X_train, X_test, y_train, y_test = train_test_split(X_scaled, y, test_size=.3, random_state=42)

In [218]:
seg_all_metrics = []

for name, clf in zip(names, classifiers):
        clf.fit(X_train, y_train)
        y_pred = clf.predict(X_test)
        score = clf.score(X_test, y_test)

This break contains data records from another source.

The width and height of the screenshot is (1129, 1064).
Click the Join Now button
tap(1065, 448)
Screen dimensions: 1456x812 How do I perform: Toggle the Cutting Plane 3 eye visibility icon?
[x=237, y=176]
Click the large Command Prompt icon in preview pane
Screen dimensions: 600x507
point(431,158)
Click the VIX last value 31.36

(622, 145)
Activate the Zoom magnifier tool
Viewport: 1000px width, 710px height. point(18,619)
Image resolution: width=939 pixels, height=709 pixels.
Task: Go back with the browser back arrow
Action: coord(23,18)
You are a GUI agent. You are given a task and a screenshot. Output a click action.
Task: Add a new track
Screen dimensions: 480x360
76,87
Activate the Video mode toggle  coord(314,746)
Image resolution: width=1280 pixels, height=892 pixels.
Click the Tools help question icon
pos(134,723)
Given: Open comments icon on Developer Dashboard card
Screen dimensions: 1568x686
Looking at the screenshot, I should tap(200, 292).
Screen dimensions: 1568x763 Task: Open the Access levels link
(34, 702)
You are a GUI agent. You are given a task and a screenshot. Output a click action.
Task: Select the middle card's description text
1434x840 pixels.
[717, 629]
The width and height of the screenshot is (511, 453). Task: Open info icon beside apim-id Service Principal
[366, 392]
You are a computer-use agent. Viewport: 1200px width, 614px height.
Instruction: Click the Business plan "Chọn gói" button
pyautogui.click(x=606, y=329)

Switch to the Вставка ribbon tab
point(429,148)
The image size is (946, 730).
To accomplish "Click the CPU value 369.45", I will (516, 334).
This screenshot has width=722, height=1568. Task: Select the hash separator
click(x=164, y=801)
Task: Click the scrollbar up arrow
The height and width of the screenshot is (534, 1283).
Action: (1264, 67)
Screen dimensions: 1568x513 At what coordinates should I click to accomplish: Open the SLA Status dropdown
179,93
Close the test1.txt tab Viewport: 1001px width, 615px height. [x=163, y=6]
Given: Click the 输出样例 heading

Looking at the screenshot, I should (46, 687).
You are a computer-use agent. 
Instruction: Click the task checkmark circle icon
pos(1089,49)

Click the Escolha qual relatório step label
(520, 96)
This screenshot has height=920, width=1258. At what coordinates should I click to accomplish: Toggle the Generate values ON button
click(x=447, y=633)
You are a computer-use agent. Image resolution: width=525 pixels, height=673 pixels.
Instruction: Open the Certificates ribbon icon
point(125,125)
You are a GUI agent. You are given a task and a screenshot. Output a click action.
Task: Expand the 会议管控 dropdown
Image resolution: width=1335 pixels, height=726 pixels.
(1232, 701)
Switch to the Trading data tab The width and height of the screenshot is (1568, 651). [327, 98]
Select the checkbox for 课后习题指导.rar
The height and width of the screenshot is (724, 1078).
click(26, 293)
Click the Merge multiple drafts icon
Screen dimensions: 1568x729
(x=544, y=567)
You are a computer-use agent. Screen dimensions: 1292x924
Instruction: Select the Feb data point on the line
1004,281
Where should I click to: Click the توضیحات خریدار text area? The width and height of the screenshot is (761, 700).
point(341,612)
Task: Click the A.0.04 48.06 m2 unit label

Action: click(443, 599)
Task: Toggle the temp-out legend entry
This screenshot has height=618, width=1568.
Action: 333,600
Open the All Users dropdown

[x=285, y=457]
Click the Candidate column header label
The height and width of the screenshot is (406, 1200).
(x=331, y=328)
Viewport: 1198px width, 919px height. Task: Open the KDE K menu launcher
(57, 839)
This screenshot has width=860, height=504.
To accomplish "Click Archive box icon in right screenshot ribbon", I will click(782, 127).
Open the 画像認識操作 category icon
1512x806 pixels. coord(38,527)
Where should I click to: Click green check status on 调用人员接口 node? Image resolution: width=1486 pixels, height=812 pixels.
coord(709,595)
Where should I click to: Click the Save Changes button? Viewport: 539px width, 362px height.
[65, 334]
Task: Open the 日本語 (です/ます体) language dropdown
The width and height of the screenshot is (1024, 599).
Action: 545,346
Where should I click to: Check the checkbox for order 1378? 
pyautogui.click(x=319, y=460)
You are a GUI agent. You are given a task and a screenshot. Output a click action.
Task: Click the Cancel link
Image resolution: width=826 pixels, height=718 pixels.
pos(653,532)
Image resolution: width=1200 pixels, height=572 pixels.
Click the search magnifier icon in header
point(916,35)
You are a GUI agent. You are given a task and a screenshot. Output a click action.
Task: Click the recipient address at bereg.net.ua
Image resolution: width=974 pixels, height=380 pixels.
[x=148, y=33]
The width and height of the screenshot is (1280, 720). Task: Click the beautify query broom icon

        multi_label_cm = multilabel_confusion_matrix(y_test, y_pred)
         
        for object_class, cm in zip(labels, multi_label_cm):
            acc, pr, rec = get_performance_metrics(cm)
            seg_all_metrics.append(ObjectClassClassifierPerformance(clf.__class__.__name__,
                                                                    object_class,
                                                                    acc,
                                                                    pr,
                                                                    rec))

In [219]:
results_df = pd.DataFrame([vars(s) for s in seg_all_metrics])

In [220]:
results_df.set_index(['clf', 'object_class']).round(2)

Unnamed: 0_level_0,Unnamed: 1_level_0,accuracy,precision,recall
clf,object_class,Unnamed: 2_level_1,Unnamed: 3_level_1,Unnamed: 4_level_1
SVC,brush,0.92,0.0,0.0
SVC,earring,0.95,1.0,0.19
SVC,glasses,0.92,0.0,0.0
SVC,hand_sanitizer,0.88,0.31,0.32
SVC,knife,0.92,0.0,0.0
SVC,lipstick,0.91,0.0,0.0
SVC,mug,0.92,0.0,0.0
SVC,nail_polish,0.86,0.0,0.0
SVC,notebook,0.93,0.56,0.97
SVC,pen,0.44,0.27,0.91


## Conclusão 

Observando as métricas das tabelas acima é possível ver que o RandomForestClassifier performa melhor em ambos os datasets. No SVM o recall na maioria das classes está zerado, o que significa que para essas classes o algoritmo não identificou nenhum objeto, como nas classes de óculos, faca, batom, caneca e esmalte.

O RandomForestClassifier performa muito bem em algumas classes como caderno, batom e caneta, que são objetos com formatos homogêneos (retângulo e cilindro). Classes como pincel que tem formatos muito variados tem uma classificação ruim. 

No geral, a acurácia para a maioria da classes é boa pois essa métrica incorpora o true negative, ou seja, como temos outras classes o true negative incorpora todos os objetos das outras classes que não foram classificados como a classe observada. Neste exercício usamos classificadores simples, mas é possível sofisticar tanto o processamento das imagens quanto a pipeline de machine learning para que a performance final seja melhor.